Every month I get 15 hours of audiobook listening with my Spotify subscription. And every month I fail to use it.
The Audiobook Files is my attempt to change that.
This is not an advertisement for Spotify. I am not a brand ambassador. This is not a sponsored series where I pretend to use a product I would never use in real life.
I am simply a reader who gets 15 hours of audiobook listening a month with her subscription to Spotify and would like to stop wasting this perk and read more.
Some readers charge through audiobooks like it’s their damn job. I forget audiobooks exist. If I had a long commute, maybe I would listen more. But I’m ten minutes from my office on a bad day. My current job requires just enough of my brain power and attention to make audiobook listening while I work difficult. So each month, I keep letting 15 hours of already paid for audiobook credits go to waste.
Enough is enough.
It’s June 18th and I have listened to only 3 out of 15 hours this month.
My plan renews on June 27th.
I have 9 days to listen to 12 hours of audiobooks.
Most of the 3 hours I’ve listened to already are the last few chapters of The Best Way to Bury Your Husband by Alexia Casale, the book my mystery book group read this month. I’d been reading the physical copy and was almost finished but was getting short on time to sit and read before our meeting, so I pulled up the audiobook to listen to on my daily walks.

**TASK REQUIREMENTS**
**a.** Revise the audiobook post between "I am simply" and "hours this month.", inclusive, replacing "Spotify" with "Audible".
**b.** Extend the post about unused audiobook hours, picking up right after its final sentence.
The items after this point come from an unrelated source.

**DATA SECTION**

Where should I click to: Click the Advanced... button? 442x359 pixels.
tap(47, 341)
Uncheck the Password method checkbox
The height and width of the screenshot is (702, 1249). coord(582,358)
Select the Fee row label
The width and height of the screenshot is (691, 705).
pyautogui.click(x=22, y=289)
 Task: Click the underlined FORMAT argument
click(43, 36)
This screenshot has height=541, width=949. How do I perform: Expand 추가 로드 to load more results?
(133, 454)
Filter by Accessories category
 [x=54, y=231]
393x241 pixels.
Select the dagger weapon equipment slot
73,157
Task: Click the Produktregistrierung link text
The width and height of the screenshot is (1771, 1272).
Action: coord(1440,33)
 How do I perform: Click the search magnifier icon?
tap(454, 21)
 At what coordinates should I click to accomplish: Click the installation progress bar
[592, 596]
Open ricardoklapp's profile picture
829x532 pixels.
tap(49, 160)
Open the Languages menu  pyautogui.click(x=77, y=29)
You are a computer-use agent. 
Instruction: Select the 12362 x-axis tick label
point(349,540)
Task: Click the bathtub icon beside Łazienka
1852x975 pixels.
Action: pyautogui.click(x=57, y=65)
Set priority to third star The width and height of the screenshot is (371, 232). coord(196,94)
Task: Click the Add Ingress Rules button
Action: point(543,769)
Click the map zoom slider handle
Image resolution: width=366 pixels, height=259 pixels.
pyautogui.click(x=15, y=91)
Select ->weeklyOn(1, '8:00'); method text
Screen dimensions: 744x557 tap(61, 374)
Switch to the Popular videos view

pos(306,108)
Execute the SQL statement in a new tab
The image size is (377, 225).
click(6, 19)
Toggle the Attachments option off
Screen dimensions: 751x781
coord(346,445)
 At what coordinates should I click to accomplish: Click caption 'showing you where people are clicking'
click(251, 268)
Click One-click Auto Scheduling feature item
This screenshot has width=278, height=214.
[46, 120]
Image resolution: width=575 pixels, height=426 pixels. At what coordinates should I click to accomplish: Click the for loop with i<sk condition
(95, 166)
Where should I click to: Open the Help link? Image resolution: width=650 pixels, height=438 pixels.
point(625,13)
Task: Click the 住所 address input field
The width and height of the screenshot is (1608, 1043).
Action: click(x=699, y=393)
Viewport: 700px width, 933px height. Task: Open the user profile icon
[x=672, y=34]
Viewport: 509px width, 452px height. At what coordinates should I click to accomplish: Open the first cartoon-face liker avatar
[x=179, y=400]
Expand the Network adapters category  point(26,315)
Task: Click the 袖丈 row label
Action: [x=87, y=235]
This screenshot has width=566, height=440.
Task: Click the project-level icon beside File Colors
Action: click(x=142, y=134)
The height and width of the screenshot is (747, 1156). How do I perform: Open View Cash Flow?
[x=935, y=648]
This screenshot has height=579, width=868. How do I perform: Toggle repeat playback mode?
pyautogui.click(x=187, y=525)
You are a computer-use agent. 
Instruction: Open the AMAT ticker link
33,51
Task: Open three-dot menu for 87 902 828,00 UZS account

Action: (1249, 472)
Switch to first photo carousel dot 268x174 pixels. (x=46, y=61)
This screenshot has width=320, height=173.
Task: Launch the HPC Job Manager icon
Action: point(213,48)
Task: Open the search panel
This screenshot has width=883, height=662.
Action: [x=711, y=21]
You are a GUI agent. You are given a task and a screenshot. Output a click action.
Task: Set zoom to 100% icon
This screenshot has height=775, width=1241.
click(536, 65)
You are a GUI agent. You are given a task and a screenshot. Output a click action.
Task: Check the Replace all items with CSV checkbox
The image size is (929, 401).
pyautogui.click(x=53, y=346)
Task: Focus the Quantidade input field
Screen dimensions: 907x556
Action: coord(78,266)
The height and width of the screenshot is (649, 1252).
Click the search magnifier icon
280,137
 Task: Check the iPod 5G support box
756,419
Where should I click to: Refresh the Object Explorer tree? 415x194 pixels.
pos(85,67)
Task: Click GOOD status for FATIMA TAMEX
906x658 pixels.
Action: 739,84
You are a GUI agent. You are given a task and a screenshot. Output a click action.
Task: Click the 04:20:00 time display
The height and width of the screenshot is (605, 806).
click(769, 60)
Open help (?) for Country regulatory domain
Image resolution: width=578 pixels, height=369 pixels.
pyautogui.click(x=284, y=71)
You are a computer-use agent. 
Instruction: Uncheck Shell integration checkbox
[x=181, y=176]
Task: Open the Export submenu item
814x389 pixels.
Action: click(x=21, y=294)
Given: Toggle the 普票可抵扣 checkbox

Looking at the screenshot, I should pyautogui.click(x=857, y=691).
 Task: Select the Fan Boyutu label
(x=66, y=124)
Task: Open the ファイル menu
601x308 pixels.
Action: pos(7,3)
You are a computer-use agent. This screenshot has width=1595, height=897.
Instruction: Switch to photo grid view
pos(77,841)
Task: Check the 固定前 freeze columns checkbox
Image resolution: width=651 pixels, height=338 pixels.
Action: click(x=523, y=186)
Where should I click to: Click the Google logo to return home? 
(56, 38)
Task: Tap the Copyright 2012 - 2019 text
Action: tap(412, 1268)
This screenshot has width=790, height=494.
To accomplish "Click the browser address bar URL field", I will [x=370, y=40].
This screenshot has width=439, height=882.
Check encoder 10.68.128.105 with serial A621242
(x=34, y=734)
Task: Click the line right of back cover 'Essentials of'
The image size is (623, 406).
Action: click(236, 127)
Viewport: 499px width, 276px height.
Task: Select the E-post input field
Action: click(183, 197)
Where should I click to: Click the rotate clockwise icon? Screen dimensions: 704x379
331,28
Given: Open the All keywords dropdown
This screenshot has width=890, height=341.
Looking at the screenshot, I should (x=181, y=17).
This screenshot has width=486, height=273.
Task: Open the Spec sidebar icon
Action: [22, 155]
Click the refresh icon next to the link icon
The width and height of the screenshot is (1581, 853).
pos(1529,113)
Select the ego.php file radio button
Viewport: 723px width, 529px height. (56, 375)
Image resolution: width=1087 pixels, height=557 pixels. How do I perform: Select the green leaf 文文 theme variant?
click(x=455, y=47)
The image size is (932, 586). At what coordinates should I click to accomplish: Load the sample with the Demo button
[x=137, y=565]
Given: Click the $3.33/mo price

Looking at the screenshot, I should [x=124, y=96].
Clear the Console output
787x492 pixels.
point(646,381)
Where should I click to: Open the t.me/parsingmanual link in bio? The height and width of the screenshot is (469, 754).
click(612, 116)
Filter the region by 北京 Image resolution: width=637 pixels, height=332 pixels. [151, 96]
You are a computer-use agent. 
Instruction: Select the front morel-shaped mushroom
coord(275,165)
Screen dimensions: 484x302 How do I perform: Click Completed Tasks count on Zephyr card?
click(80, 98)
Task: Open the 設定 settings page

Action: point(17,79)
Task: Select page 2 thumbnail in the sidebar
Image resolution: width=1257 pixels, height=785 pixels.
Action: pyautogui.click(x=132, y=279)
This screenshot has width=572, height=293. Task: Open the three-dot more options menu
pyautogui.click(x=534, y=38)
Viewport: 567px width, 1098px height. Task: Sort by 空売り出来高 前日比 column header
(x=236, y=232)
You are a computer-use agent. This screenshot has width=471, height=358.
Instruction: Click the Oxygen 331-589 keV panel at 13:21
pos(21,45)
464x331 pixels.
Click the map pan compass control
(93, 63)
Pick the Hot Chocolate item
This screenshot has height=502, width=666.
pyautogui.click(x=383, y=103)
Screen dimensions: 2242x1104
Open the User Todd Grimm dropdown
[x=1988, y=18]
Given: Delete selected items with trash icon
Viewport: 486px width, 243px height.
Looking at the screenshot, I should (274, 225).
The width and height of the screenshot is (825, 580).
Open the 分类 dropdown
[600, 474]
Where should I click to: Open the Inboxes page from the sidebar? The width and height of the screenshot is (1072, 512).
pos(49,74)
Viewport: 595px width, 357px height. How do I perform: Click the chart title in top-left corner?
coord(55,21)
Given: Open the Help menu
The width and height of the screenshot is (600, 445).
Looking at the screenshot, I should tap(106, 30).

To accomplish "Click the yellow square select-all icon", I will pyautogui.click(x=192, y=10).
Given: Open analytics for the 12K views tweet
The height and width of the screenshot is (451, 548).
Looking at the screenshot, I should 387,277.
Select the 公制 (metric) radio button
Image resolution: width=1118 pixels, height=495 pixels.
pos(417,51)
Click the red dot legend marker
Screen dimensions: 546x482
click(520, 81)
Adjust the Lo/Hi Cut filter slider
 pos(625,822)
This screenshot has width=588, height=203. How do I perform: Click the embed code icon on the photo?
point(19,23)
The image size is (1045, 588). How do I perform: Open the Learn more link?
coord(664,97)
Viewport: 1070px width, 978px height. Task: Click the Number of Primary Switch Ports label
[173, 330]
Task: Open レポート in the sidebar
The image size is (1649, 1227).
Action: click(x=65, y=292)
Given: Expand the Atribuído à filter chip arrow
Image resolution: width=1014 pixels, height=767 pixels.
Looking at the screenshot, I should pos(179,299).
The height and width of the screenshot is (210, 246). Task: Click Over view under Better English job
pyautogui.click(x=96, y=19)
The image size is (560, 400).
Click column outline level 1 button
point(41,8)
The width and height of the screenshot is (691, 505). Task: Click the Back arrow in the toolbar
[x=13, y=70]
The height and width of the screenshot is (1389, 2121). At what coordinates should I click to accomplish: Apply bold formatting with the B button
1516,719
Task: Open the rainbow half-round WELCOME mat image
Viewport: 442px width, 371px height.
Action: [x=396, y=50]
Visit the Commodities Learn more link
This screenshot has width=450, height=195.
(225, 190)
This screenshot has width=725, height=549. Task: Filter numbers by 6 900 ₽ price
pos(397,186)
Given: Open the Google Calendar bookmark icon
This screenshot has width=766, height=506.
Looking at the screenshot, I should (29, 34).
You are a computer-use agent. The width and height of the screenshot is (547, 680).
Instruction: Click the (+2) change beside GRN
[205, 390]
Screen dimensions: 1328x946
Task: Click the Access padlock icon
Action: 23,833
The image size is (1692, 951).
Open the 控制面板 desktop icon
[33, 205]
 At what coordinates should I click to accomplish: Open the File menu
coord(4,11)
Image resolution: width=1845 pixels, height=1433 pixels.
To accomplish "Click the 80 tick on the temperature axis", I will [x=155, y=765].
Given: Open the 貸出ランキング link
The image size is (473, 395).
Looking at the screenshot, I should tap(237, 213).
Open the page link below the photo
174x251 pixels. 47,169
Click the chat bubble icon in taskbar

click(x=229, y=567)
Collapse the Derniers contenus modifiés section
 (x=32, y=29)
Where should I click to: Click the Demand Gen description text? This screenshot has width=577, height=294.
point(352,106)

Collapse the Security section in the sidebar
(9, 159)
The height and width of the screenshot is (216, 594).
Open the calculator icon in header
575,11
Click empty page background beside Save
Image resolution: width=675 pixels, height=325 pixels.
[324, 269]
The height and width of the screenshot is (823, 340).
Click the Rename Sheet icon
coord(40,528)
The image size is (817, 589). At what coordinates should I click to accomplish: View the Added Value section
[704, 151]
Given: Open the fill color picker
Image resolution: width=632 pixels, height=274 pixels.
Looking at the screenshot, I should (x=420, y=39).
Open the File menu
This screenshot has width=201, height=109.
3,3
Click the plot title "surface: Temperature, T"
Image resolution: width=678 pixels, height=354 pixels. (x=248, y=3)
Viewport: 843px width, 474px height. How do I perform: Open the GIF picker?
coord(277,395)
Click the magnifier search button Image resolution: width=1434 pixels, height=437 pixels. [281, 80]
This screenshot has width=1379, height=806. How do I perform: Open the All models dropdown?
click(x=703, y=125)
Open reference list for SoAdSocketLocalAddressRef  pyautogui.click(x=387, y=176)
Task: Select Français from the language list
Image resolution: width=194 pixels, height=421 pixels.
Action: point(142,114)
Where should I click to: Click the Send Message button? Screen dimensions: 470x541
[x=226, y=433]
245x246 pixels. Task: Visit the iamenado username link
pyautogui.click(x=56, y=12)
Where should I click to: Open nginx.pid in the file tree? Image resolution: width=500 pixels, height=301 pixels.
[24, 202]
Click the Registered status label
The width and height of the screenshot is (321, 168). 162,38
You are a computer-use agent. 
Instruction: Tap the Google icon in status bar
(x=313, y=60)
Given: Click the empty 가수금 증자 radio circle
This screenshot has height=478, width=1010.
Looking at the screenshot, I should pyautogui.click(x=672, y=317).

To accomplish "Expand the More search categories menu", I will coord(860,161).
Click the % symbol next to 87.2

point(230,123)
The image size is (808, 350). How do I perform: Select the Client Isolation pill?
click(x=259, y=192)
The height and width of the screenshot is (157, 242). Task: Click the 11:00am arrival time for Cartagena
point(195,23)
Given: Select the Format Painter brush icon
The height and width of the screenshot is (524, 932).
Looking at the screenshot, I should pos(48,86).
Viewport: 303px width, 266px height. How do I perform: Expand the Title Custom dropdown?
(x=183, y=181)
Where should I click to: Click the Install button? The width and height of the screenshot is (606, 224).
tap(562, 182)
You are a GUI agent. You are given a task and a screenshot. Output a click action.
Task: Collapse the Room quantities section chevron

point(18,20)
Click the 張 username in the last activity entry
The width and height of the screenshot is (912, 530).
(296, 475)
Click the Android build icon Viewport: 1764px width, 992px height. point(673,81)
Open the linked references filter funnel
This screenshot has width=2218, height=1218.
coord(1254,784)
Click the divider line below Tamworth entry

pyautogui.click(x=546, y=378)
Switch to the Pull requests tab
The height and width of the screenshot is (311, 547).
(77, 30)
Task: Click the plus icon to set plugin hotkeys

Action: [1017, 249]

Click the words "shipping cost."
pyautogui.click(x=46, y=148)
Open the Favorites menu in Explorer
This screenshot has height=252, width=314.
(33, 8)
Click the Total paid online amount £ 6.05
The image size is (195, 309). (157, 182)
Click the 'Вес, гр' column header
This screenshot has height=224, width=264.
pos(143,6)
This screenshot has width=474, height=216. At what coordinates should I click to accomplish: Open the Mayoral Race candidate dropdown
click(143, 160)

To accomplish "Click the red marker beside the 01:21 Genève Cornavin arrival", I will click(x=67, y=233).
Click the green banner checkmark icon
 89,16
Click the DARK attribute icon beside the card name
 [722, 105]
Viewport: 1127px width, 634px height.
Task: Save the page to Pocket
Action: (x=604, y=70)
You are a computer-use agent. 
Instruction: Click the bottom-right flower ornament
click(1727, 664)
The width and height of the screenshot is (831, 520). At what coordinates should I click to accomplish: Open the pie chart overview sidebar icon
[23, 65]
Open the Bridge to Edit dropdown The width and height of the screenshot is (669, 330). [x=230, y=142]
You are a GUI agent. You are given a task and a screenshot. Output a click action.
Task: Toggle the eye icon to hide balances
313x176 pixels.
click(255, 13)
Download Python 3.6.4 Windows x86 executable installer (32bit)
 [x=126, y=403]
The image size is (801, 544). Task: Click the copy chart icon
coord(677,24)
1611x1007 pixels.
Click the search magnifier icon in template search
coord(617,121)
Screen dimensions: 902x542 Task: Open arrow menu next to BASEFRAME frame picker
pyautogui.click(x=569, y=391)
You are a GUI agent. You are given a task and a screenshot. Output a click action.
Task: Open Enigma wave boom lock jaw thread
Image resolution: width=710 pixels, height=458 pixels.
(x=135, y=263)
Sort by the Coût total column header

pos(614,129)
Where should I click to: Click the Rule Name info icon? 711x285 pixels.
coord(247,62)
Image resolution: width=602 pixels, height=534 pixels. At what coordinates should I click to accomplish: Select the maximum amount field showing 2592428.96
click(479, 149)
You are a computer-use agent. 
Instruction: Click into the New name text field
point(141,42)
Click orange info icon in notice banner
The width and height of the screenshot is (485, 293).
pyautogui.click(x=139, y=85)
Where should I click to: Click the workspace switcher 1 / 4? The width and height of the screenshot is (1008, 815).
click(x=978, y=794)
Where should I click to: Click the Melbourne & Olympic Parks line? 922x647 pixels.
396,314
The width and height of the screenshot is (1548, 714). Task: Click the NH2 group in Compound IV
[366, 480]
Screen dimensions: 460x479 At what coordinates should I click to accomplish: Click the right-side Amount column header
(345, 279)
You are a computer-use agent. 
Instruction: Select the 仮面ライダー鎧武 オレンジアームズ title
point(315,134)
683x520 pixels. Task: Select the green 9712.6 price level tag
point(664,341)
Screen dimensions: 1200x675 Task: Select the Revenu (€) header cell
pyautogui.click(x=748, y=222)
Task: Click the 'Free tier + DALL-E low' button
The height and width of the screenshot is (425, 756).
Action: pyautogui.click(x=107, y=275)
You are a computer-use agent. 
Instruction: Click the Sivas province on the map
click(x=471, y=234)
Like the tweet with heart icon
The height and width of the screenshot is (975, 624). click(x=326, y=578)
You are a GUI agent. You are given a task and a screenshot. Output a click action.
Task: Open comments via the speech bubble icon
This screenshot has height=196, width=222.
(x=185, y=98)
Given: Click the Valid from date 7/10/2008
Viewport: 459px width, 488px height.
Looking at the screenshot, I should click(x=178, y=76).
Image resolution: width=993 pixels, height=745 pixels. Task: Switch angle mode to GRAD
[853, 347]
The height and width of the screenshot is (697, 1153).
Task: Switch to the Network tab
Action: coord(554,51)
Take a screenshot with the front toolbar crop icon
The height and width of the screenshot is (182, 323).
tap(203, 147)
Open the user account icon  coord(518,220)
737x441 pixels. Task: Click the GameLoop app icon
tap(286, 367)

**TASK-BY-TASK ANSWERS**
**a.**
I am simply a reader who gets 15 hours of audiobook listening a month with her subscription to Audible and would like to stop wasting this perk and read more.
Some readers charge through audiobooks like it’s their damn job. I forget audiobooks exist. If I had a long commute, maybe I would listen more. But I’m ten minutes from my office on a bad day. My current job requires just enough of my brain power and attention to make audiobook listening while I work difficult. So each month, I keep letting 15 hours of already paid for audiobook credits go to waste.
Enough is enough.
It’s June 18th and I have listened to only 3 out of 15 hours this month.

**b.**
Contrary to this kind of silly, tongue-in-cheek title, this book actually deals with the very serious topic of domestic violence, the subtle and subversive way husbands abuse wives, the more blatant ways too, that men hurt women. But the author handles this topic with care, with heart, with depth and empathy.
I can really only recommend this one if domestic violence isn’t triggering to you. There are some scenes and conversations that may be uncomfortable for some readers, but for me it didn’t feel gratuitous or flippant.
Okay, sure, the premise is a stretch—four women find themselves all with a body that needs burying and they band together to help each other out—but the author’s note reminds us that storytelling is exaggeration, often to make a point, or draw attention to a subject that may be uncomfortable to read about.
The moments of lightness in this book, of humor and friendship and shenanigans, balance out with the heavier topics and makes it accessible to most readers without making light of the real struggle and complicated nature of domestic violence.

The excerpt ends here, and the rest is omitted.